任務に向かう前にライルさんと話した時は、彼の右手の部分は透明になっていた。今はそれがきれいに元通りになっている。

「分かりました!…あの、今回僕の器を取り返してくださったのってもしかして」
「ええ。彼女、ロロが奪還を担当しました」
「いやいや、私は何も…」
私はただアルマが戦うのを見ていただけだったのに。

「一週間前に冥世から干渉を受けて、腕が『空白』になっている間…すごく怖かったんです。自分が自分じゃなくなって、別の『何か』に変わっていってしまうようで」
ライルさんが自身の右手を見つめながら、ぽつぽつと言葉を紡ぐ。
「だから、本当にありがとうございます。ロロさんが僕の腕を救い出してくれたの、ちゃんと感じてました」
「ど、どういたしまして…?」
お礼を言われるのはアルマの方なのになぁ。

「それでこの後のことなんですが、腕の調子がこのまま良さそうであれば明日にはお帰りいただけます。それから…」
「ミゼー!ちょっと来てー!」
扉の向こうからイノンの声がした。
ミゼッタは早歩きで扉の方へ向かい、返事をする。
「イノン!今忙しいので静かにしててください!」
「はやくー!ハクロさんが呼んでる!」
「ああもう…今行きますよ!ロロ、この後のことを説明しといてください」
「あ、え、わ…私?」
「頼みましたよ」
そう言うとミゼッタは部屋からパタパタと出て行ってしまった。

………。

「ええと、あの、このあとはですね、えっとー…」
「ロロさん、僕の腕を救い出す時に謝ってましたよね。『ごめんね』って」
「あっすみません!あれはその……冥霧が、あの…彼らも本当はただ生きたいと思ってこうしてるんだって思っちゃって、つい」
ライルさんにも聞こえてしまっていたようだ。
『ちゃんと感じてました』ってさっき言ってたもんなぁ。

「いやいや、謝ることじゃないです。…ロロさんは優しいんですね」
「ですかねぇ~…アルマは冥霧を命の成り損ないって言ってて、でも私はそうは思えなくて…かわいそうというか…」
「でも、ロロさんは僕のために任務を完遂した。
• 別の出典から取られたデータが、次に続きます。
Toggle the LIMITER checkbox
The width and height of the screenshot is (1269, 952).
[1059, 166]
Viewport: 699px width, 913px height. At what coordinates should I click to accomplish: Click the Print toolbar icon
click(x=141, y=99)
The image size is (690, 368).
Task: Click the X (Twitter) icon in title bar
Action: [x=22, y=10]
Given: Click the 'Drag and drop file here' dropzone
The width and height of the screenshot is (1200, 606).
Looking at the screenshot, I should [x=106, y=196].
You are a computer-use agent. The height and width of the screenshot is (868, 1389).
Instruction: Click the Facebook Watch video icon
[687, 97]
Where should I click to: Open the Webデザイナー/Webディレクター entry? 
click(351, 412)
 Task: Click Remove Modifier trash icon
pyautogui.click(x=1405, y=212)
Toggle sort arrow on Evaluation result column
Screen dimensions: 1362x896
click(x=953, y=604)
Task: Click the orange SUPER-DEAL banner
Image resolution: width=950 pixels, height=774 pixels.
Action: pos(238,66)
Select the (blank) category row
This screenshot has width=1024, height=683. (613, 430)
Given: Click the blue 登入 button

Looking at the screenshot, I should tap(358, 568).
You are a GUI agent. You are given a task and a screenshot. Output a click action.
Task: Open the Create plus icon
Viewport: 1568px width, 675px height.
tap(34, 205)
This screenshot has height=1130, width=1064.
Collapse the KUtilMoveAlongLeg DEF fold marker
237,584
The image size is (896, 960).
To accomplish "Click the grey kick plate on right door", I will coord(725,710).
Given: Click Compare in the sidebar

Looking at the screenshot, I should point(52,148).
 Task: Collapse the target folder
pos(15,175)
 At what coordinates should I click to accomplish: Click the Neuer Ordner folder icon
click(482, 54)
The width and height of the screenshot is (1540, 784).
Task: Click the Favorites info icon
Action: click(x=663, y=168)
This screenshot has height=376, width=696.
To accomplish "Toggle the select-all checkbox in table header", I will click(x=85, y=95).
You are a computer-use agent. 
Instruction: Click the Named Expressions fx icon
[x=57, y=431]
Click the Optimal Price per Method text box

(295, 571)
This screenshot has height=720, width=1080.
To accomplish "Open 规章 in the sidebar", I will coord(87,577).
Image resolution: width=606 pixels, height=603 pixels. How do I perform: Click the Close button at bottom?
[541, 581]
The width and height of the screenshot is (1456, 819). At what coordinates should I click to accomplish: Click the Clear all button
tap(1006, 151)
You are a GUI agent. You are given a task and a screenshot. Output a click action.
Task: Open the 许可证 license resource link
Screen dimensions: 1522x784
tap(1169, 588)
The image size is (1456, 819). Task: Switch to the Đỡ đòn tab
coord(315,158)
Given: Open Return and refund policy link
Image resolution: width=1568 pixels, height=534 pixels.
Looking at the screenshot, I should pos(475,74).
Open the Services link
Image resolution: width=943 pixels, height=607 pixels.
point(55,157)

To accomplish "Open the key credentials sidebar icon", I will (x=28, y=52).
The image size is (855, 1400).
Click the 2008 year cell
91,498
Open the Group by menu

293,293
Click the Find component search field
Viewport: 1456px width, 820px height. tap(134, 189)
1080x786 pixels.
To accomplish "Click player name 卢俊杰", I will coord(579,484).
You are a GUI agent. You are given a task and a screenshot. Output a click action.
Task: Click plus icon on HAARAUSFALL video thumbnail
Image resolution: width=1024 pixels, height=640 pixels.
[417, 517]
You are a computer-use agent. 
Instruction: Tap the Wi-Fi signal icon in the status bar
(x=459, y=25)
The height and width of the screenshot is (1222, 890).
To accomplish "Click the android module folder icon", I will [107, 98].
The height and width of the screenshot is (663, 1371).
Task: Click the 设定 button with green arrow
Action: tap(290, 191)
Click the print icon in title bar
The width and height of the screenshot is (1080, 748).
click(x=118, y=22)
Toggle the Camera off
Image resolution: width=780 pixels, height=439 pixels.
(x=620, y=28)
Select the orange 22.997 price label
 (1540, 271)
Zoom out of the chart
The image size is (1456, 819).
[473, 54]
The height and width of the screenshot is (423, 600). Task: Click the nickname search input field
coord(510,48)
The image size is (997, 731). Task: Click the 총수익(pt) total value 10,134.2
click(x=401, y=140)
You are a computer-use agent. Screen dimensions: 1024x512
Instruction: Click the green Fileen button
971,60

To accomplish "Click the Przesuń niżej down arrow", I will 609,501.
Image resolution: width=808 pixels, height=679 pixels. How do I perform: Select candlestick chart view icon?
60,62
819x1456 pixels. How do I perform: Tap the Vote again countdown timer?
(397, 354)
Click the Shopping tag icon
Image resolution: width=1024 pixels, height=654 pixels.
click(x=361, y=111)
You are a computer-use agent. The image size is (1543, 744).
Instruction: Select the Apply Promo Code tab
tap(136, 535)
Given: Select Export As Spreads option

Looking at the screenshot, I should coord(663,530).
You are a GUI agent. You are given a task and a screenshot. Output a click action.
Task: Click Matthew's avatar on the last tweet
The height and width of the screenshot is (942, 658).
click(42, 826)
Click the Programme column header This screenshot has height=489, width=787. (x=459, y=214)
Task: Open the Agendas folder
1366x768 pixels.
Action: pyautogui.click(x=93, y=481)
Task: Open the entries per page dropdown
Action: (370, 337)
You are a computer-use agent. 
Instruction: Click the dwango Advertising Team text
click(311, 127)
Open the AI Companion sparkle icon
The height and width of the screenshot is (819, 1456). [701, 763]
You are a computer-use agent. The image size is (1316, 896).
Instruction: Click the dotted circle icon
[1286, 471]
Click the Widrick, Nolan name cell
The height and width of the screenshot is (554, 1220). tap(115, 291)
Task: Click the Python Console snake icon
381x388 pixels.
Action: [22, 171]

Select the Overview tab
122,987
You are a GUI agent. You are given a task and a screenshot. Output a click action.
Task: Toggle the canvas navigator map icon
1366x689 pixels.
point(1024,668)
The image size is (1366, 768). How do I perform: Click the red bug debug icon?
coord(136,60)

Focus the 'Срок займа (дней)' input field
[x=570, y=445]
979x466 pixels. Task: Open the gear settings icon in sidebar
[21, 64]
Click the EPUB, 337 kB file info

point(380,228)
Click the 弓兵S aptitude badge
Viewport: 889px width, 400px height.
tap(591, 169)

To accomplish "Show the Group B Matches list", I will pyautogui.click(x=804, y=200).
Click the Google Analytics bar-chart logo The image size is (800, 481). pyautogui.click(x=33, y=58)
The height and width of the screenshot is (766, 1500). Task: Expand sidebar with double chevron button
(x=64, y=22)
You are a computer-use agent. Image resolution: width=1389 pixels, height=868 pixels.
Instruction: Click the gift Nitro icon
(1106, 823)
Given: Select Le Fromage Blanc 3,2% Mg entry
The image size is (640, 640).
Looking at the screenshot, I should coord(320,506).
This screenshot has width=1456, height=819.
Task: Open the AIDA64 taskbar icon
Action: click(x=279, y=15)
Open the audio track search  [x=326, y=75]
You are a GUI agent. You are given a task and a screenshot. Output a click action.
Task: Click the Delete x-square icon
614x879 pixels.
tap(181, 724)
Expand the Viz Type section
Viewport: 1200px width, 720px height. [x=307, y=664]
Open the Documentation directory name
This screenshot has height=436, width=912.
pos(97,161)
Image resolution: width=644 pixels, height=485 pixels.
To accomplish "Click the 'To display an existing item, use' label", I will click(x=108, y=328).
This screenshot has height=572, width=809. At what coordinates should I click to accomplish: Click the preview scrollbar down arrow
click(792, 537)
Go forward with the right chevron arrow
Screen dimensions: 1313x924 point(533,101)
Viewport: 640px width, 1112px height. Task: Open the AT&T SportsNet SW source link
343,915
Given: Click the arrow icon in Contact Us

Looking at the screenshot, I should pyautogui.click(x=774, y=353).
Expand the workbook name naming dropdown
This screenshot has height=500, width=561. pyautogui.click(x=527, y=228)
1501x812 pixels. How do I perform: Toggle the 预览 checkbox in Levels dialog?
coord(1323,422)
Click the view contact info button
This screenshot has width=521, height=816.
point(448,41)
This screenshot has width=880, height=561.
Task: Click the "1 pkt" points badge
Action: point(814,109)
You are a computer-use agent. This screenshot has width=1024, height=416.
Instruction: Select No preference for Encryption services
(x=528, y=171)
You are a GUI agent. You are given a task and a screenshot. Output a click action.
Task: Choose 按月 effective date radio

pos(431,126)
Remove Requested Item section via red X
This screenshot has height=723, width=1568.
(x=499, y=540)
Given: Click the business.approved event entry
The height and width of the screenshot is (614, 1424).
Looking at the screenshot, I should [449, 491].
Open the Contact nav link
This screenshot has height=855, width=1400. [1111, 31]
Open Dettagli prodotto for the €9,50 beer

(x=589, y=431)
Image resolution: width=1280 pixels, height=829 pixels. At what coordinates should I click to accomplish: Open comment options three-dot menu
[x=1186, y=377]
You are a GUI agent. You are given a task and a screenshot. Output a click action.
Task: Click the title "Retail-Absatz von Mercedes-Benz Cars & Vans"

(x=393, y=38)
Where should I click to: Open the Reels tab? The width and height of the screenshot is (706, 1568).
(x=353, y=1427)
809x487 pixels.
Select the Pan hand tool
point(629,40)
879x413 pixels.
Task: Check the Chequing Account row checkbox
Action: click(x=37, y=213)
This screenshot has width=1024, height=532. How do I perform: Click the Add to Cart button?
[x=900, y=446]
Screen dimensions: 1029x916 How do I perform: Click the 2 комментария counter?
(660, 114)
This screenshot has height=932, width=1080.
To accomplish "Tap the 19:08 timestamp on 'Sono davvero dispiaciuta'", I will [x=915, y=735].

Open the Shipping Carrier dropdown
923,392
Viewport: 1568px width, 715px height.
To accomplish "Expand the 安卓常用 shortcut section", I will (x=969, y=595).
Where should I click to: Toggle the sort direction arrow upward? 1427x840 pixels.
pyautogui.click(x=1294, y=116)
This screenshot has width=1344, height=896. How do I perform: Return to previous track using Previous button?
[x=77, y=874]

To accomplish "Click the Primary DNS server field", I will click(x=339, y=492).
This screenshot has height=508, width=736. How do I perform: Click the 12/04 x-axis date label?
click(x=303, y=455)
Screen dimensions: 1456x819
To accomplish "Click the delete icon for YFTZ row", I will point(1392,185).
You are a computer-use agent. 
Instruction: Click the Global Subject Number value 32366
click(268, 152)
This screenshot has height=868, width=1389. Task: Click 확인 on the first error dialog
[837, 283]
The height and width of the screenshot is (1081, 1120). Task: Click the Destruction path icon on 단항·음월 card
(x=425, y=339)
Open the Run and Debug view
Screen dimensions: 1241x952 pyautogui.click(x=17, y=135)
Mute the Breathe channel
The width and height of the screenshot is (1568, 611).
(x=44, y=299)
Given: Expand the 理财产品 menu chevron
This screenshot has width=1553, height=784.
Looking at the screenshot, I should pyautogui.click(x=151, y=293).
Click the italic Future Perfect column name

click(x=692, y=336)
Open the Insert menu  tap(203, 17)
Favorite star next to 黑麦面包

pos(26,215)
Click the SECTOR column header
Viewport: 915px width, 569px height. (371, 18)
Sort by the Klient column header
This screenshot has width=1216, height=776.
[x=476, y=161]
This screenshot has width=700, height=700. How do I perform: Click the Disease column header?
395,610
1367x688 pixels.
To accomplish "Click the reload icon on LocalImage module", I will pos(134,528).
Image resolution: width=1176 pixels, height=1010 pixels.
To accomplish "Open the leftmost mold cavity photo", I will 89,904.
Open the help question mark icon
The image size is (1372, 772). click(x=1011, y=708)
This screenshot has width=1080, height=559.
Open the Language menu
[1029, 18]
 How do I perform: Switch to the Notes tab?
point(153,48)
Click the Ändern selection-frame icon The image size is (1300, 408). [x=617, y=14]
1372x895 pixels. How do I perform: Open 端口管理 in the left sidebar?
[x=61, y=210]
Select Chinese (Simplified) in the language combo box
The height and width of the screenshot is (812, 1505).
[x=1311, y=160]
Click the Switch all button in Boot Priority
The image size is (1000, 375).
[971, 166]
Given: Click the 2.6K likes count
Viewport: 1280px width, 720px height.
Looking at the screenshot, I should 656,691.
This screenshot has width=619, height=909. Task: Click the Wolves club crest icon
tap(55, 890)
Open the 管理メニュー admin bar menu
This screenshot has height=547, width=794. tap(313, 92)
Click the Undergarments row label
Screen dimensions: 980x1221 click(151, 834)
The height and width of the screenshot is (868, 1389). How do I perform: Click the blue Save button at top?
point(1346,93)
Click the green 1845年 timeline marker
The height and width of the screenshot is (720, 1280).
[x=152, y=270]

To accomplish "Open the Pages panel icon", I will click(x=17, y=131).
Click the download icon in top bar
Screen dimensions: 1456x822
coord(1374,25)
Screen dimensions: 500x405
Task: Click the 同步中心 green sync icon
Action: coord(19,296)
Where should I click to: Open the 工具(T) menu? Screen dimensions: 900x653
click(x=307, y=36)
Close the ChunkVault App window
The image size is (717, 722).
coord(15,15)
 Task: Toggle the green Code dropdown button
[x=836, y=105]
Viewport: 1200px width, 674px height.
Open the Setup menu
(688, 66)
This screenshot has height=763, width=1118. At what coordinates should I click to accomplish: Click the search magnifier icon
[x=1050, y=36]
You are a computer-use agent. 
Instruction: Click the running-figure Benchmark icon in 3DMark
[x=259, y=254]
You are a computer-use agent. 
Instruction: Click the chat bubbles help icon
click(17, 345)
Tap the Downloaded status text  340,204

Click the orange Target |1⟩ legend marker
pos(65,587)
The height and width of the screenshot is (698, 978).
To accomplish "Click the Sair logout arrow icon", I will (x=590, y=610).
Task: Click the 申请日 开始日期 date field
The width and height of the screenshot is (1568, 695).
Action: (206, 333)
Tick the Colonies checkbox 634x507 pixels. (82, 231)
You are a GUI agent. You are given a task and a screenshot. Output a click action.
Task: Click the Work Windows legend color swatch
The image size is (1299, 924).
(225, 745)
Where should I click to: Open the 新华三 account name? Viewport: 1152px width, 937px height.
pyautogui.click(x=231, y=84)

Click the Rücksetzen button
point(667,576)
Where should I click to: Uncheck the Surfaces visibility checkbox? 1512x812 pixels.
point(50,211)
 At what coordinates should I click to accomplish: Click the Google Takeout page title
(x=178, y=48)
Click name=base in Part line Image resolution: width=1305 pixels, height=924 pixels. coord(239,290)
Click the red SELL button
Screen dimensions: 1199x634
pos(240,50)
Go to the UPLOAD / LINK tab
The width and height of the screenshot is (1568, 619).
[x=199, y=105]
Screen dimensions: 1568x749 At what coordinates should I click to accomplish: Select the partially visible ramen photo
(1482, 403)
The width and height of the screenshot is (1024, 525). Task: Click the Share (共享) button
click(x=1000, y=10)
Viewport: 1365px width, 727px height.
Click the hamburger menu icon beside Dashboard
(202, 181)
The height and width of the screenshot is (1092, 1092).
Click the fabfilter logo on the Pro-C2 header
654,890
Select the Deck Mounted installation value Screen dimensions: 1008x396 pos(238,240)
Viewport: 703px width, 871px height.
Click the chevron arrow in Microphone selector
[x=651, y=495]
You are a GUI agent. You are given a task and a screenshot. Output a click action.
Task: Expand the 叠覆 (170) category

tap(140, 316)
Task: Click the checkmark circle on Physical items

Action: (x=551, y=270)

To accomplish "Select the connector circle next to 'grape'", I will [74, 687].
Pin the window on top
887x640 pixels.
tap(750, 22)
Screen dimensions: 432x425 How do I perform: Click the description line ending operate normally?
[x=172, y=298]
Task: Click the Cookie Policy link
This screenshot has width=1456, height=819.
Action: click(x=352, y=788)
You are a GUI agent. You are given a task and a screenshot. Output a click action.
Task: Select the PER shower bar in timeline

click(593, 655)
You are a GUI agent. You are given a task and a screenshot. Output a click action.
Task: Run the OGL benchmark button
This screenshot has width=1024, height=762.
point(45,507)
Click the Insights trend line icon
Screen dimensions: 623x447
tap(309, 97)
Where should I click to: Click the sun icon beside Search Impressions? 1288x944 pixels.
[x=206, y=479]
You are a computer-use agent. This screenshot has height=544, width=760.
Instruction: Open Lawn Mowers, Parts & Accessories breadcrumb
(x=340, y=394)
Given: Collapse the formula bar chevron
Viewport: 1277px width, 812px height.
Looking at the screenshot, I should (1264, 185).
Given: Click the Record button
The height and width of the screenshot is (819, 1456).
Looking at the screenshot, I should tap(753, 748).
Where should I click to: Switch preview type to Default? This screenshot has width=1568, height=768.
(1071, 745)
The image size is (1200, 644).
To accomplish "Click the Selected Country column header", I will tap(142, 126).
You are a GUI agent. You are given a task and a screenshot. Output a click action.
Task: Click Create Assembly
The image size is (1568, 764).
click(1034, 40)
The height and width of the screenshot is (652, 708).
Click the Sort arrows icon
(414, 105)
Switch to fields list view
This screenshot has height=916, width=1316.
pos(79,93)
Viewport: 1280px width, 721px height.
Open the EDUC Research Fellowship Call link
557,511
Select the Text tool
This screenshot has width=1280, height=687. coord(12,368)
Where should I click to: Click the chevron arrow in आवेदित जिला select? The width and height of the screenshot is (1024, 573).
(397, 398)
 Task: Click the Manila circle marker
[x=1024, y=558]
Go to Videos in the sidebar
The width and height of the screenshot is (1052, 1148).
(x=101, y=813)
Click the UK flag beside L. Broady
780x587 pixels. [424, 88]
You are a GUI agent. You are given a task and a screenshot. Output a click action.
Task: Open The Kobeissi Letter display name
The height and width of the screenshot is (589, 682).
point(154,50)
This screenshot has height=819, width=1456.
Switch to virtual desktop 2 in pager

こんなこと御使い様に言ったら失礼かもですけど…すごいことです。
冥霧たちの犠牲の上に僕は生きてるんだって、ロロさんのあの一言で実感できました。だから、そのこともありがとうございます」
「あ、いや、どういたしまして…!」

相手が冥霧であっても、武器を振りかざす瞬間はやっぱり怖い。
本当は、誰も犠牲にならない世界ならよかったのにな。